| Exercise |
Transcribe the lines verbatim, starting with the line that contains "Click the search" and going on through the line that contains "click(72, 236)", both included.

Begin Records shown

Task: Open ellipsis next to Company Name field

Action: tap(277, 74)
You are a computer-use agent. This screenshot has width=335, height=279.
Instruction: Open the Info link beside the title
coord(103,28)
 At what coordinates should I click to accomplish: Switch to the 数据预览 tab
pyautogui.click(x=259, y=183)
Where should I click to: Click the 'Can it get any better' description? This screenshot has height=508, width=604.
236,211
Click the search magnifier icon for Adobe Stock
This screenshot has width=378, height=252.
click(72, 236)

End Records shown
Begin Records shown

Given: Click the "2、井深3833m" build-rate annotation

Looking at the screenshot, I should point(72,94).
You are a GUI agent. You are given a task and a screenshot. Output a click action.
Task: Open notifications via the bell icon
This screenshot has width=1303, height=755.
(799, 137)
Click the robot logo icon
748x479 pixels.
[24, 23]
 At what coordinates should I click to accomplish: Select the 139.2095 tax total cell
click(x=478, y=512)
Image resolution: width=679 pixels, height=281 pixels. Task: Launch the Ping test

End Records shown
Begin Records shown

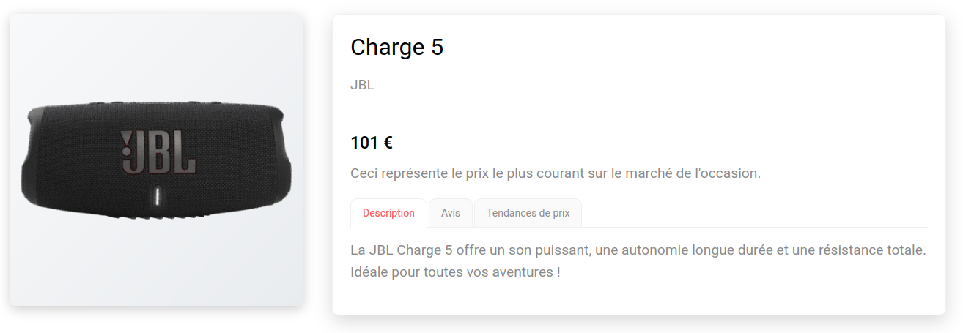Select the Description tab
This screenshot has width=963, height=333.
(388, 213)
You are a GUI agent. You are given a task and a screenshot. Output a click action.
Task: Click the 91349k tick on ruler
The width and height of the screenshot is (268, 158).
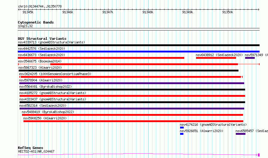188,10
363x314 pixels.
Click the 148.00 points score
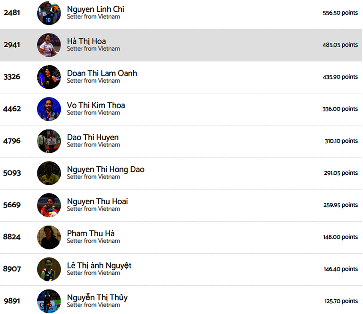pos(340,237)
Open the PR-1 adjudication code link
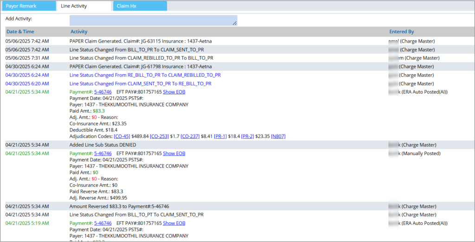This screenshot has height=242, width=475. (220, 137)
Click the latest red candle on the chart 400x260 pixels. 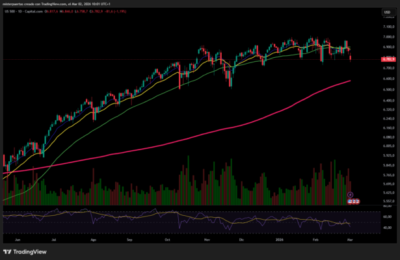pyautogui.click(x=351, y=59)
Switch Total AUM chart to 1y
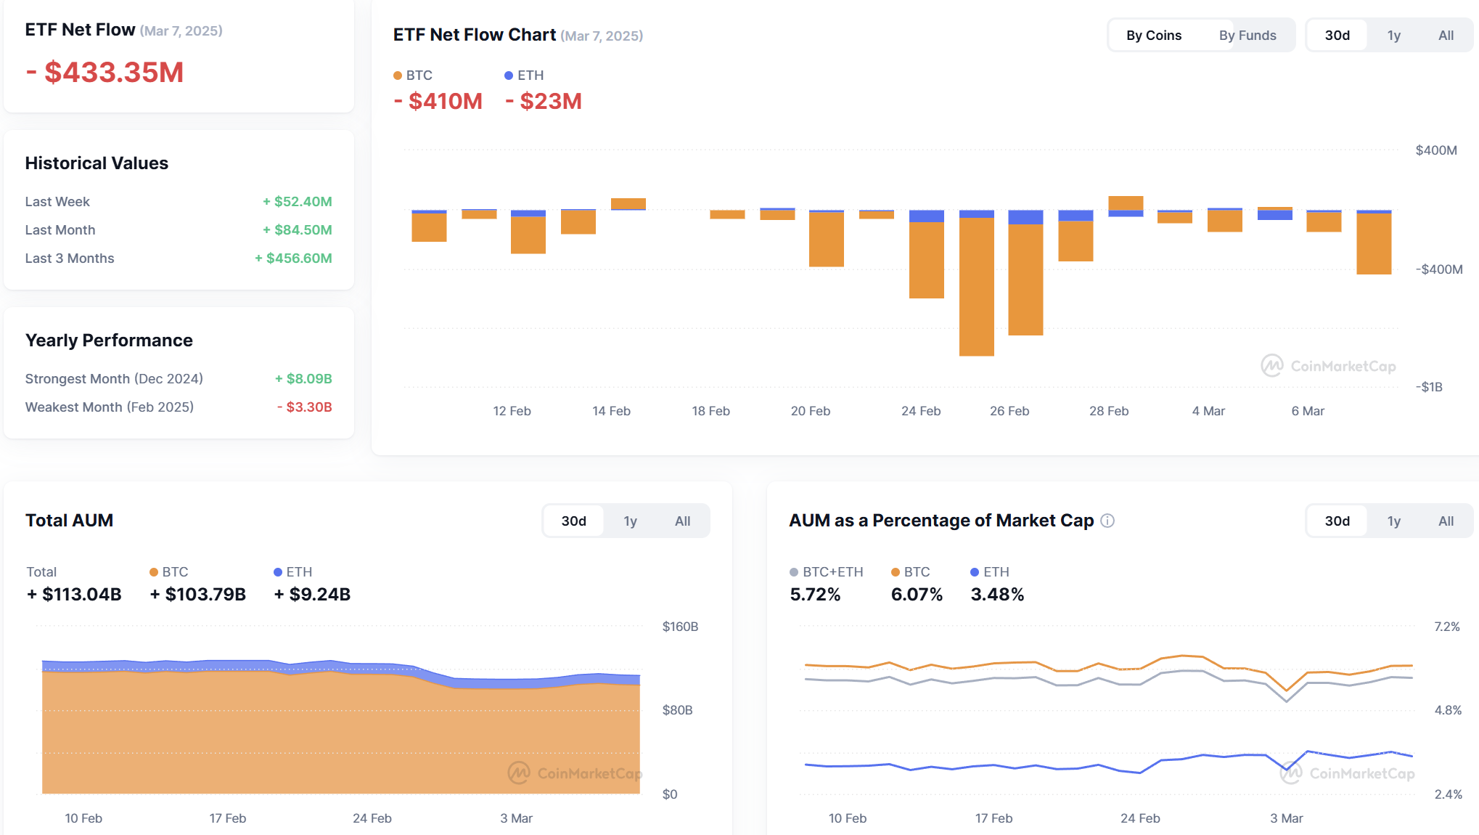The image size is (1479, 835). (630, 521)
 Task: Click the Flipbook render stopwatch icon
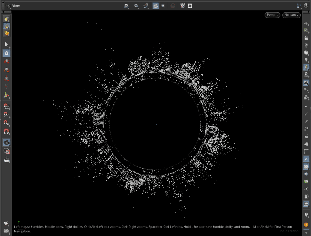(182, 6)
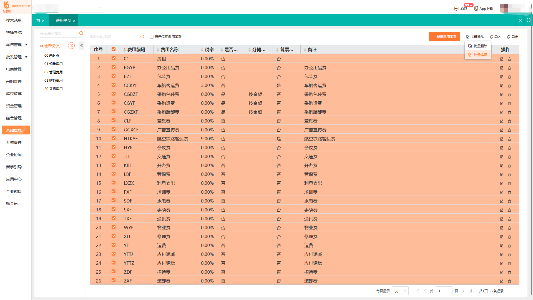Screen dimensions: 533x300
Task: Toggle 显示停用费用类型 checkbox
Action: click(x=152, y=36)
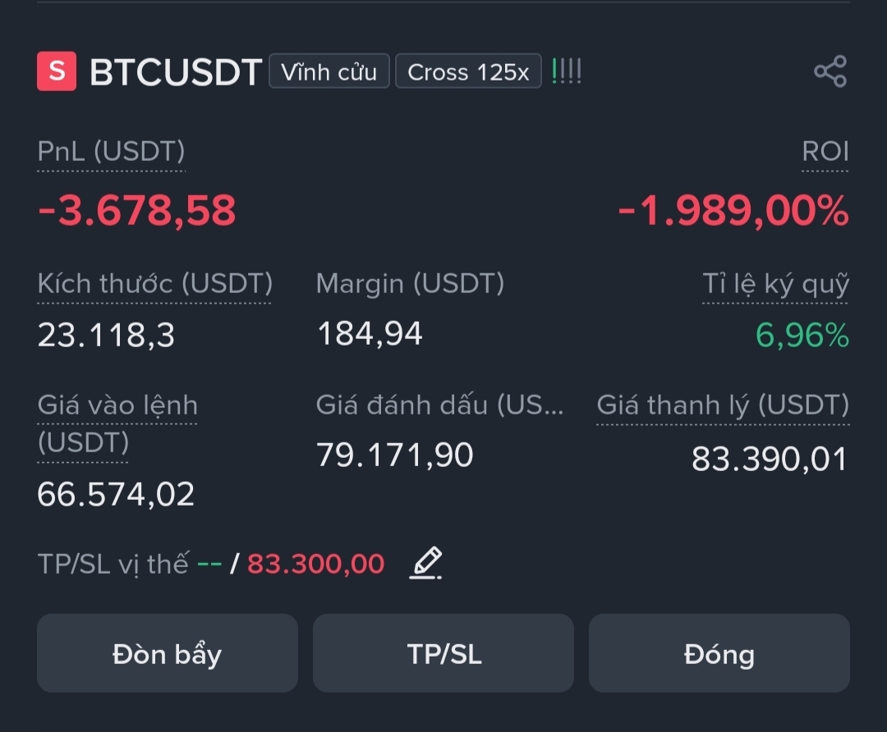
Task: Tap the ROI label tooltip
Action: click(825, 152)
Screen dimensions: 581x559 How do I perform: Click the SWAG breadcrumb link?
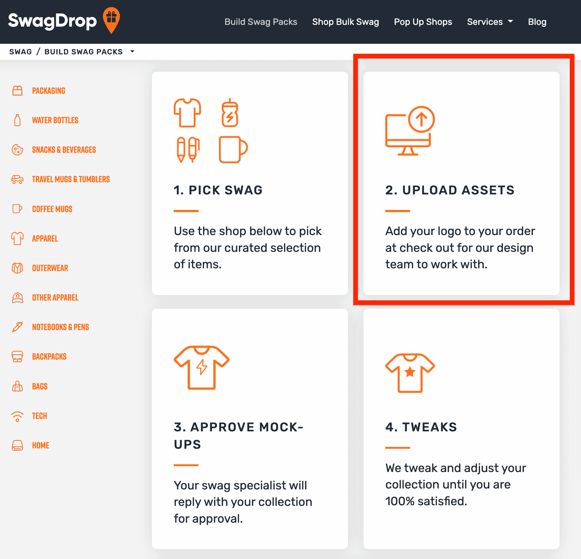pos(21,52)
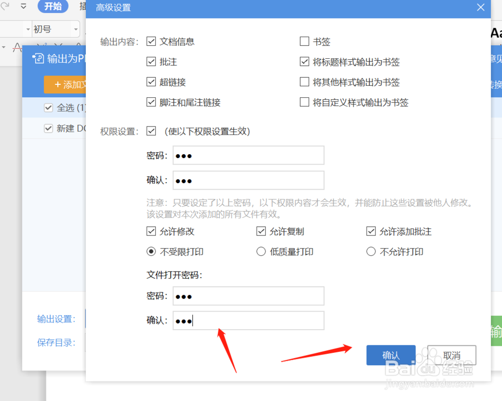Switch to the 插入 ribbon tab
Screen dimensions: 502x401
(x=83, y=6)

End Records shown

| Answer to the exercise |
Click the search magnifier icon for Adobe Stock
This screenshot has width=378, height=252.
click(72, 236)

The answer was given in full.